General Ramblings comments edit

I figured I should get my rant out of the way before Christmas so I can sit back and relax, having vented about the holiday and the trauma it inflicts.

I have a feeling this is going to be a long one, so here’s a picture of the Christmas Tub Cat for those not interested in the rant.

The Christmas
Tub

The rest I’ll put in the extended text of the entry. Just for reference, here’s a picture of our Christmas tree. So you can see about how big the Tub Cat really is.

The Christmas
Tree

So. Christmas time as come again and even though I vow every year to minimize the hassle and turmoil it generates, somehow it never quite works out the way I was hoping.

Each year we try to split the “festivities” between Jenn’s family and my family.
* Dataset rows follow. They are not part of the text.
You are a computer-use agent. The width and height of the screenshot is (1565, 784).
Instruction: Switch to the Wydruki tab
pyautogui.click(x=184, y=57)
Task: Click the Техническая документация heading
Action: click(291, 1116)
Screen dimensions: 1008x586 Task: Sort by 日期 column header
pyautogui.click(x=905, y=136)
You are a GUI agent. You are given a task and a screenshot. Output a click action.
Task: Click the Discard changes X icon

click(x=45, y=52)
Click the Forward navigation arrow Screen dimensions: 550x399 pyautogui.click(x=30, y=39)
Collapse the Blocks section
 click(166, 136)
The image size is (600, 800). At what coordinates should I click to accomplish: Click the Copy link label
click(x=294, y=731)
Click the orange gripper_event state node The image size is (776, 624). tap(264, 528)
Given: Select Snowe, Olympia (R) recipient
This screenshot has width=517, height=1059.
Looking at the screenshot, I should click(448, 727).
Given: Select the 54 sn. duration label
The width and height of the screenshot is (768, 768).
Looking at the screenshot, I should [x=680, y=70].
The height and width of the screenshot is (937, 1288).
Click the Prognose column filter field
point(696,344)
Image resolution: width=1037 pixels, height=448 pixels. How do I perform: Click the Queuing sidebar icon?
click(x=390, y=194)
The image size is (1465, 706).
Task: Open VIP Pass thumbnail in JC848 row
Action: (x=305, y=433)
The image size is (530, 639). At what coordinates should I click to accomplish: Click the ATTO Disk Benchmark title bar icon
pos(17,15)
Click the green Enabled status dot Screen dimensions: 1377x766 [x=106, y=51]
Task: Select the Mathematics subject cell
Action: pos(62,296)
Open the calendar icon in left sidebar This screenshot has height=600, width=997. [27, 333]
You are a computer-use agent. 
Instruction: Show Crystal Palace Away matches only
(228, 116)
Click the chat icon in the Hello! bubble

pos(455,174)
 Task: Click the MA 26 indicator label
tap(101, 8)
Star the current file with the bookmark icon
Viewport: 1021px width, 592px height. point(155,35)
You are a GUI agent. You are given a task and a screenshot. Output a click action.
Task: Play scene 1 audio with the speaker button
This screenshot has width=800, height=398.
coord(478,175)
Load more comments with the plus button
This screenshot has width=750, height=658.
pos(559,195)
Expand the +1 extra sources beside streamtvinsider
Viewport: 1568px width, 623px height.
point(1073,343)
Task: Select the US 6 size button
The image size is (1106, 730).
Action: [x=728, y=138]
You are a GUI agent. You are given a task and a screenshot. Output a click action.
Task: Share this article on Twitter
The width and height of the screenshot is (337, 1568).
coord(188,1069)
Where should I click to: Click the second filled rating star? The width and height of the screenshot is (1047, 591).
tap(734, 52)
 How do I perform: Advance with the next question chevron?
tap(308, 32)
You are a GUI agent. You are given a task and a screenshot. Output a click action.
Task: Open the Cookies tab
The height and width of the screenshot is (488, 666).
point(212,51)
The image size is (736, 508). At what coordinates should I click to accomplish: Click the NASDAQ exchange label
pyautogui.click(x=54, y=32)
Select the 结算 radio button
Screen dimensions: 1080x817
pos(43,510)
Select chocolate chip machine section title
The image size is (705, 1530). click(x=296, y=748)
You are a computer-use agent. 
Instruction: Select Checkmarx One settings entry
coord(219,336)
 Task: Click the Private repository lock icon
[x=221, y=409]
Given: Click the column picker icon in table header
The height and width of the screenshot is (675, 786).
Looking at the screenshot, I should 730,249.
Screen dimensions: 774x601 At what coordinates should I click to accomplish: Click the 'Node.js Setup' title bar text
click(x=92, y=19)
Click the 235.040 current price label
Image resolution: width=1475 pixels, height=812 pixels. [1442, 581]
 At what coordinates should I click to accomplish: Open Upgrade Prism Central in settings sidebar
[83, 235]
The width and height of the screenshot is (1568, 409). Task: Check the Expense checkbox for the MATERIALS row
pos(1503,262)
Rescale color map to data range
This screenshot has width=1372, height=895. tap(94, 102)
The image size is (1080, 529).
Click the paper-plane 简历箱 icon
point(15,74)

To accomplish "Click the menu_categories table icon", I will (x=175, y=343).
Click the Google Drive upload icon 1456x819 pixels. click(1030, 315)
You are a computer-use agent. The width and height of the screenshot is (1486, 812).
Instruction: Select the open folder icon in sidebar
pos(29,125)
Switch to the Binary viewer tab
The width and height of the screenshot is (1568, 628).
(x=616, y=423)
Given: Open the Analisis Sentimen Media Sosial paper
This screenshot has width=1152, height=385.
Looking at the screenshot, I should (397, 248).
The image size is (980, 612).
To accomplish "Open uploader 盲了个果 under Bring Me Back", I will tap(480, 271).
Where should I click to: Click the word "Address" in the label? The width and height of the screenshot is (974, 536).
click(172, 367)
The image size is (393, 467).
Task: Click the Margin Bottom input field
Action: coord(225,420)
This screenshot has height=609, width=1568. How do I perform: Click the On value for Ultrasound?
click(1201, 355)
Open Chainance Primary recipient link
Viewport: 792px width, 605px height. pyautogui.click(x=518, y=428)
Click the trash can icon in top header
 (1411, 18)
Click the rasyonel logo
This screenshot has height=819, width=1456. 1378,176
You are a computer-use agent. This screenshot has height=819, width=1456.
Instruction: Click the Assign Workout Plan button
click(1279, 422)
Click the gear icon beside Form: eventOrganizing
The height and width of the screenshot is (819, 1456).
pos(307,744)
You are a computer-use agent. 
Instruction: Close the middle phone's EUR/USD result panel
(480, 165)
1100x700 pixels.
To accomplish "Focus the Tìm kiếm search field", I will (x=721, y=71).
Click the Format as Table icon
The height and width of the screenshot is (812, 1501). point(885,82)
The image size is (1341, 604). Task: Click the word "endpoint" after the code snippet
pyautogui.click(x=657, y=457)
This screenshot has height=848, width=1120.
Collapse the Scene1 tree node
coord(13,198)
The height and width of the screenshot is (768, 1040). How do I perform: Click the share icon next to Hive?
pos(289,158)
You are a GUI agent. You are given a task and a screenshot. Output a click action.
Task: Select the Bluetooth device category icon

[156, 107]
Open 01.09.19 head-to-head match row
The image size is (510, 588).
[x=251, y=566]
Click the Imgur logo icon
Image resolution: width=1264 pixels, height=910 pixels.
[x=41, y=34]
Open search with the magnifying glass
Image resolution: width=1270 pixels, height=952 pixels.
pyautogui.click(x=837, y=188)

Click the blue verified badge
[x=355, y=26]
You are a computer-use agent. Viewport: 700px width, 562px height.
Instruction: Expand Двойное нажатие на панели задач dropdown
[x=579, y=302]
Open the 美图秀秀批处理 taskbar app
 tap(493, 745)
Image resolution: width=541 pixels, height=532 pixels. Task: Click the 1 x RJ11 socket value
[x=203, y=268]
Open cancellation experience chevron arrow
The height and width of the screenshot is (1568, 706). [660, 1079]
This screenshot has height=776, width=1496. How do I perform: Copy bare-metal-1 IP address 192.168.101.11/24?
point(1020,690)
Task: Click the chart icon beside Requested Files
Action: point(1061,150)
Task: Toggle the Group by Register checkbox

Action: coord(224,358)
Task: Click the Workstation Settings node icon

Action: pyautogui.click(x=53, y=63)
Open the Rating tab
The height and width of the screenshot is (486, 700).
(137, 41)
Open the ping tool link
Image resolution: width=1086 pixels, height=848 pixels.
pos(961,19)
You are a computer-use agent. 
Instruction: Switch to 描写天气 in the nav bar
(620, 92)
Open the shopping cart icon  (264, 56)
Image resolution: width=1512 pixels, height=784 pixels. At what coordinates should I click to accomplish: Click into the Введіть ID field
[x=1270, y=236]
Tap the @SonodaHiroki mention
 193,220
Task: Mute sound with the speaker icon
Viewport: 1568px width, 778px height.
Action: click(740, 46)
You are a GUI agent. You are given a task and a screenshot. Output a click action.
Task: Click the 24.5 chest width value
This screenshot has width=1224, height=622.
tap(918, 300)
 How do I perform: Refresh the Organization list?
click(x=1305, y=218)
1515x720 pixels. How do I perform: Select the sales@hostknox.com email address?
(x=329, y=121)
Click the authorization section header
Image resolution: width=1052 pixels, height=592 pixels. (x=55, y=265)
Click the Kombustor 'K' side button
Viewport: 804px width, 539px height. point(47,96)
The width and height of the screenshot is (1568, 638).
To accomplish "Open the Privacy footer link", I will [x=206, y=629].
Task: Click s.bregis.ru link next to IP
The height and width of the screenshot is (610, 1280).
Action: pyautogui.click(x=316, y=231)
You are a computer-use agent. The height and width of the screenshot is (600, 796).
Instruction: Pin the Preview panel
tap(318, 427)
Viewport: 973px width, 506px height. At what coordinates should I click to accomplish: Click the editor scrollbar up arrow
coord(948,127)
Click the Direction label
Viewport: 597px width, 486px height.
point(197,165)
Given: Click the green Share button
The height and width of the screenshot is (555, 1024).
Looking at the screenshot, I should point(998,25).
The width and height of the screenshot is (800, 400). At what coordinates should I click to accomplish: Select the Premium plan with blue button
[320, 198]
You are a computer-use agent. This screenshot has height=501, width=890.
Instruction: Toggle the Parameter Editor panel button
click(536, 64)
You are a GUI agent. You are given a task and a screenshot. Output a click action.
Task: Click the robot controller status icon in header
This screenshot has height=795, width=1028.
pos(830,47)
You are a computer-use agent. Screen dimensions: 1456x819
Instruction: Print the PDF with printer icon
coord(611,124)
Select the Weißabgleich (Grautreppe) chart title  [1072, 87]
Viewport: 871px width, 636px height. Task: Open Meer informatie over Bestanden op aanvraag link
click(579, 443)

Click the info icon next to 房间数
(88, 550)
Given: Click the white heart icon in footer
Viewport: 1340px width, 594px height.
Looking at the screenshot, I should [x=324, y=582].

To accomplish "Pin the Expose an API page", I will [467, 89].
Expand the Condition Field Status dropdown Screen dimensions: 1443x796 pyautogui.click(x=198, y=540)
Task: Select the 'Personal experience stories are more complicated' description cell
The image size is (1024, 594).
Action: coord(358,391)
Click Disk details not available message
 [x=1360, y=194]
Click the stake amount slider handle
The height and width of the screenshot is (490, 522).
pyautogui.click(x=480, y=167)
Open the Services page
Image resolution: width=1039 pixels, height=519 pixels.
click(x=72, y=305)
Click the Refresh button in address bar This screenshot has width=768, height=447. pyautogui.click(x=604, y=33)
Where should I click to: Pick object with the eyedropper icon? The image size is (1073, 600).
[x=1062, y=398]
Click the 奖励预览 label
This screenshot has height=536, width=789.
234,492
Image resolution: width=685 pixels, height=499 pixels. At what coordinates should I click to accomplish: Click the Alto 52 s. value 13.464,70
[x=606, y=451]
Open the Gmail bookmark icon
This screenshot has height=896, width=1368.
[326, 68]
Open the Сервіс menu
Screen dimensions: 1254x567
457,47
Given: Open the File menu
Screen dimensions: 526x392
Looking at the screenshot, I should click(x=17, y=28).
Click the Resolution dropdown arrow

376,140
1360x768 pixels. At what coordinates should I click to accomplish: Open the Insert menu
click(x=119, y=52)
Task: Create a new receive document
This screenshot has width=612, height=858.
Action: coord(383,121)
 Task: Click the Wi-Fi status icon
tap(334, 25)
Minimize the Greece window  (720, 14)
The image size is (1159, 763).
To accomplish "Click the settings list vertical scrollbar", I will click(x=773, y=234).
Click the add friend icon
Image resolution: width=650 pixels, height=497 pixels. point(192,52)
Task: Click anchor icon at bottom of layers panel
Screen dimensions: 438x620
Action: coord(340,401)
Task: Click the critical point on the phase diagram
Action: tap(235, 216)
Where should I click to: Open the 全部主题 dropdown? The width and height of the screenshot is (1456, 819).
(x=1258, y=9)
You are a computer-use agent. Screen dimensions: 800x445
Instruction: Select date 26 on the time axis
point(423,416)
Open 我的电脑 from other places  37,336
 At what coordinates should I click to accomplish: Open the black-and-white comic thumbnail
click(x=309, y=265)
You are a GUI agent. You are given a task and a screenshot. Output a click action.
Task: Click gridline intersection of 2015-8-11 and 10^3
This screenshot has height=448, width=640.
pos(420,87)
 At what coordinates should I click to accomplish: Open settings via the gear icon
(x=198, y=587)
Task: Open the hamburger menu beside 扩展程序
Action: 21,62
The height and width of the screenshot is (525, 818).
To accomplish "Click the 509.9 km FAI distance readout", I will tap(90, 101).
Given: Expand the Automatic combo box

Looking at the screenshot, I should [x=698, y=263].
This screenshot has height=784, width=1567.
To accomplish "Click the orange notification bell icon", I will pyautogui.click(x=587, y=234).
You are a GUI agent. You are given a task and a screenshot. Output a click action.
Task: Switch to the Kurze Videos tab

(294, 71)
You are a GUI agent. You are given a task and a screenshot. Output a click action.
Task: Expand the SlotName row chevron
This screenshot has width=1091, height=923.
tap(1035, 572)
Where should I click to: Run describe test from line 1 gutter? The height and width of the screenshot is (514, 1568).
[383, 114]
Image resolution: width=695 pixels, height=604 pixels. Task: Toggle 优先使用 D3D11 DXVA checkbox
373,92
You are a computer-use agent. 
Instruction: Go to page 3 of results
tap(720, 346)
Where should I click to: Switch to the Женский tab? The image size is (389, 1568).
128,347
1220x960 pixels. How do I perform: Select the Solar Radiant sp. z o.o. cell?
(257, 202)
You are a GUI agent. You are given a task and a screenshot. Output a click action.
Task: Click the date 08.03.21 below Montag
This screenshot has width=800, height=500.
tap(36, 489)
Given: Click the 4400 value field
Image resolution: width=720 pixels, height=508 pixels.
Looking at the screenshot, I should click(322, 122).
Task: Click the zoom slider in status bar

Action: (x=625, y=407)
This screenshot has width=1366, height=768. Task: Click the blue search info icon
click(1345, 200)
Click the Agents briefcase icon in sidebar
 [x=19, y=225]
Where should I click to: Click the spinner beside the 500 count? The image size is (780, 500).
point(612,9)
Christmas Eve is done at one family’s house; Christmas Day is at the other family’s house.

This year, having a home of our very own, we thought it would be a nice turn if people came to our place instead of us going there. Sounds great, right?

So now you’re probably thinking that the plan is just like every other Christmas, but at our place: Christmas Eve one family comes over, then Christmas Day the other family comes over.

Somehow that’s not how it worked out.

Normally it’s Jenn’s family on Christmas Day. Breakfast at her parents’ place. This year, though, Jenn’s mom is working Christmas Day, and Jenn’s niece is at her father’s house instead of with Jenn’s family. Again, it sounds pretty clear to me: Christmas Eve, then, is for Jenn’s family and Christmas Day is for mine.

Again, somehow that’s not how it worked out.

Here’s how it ended up working out (omitting the domestic dispute that led to this end decision): Christmas Eve afternoon, we’re going to Jenn’s parents’ place (or grandparents’ or something); Christmas Even night, we’re going to my parents’ house. Christmas Day morning my parents are coming over; Christmas Day night her family (grandparents et al) is coming over for a lasagna dinner.

This sounds to me like, rather than minimize the hassle, it’s been maximized.

Here’s the thing, and it’s important to remember throughout all of my rants, particularly about holidays: I am not a social person.

I hate getting together with people. I do. More specifically, I hate “mingling.” I hate small talk. I mean, I like going to parties where I know all the people (or most of the people), and once I’m there I don’t have to talk to any of them.

Yes, that’s antisocial. That’s what I’m trying to convey here.

The social obligation of holidays implicitly makes it not a holiday, but a hassle. It’s pressure I don’t need. Thanksgiving this year: Jenn went to her parents’ house, and my family didn’t get together. That left me with an entire day where I didn’t have to entertain anyone, didn’t have to eat food I didn’t like, and didn’t have to deal with people. That’s the best Thanksgiving yet!

Christmas, though… Oh, boy.

Friends you haven’t seen for months somehow crawl their way out of the woodwork and this is the time to get together. The rest of the year, they’re impossible to get in touch with. Their email box is full, deactivated, or they just don’t check it; they don’t answer voicemail messages; they work nights while you work days; they work weekends but have, like, Wednesday and Thursday off; they live several hours away and don’t have transportation to come visit but also don’t have anywhere for you to stay if you go visit them; and so on. There’s just no scheduling to get together.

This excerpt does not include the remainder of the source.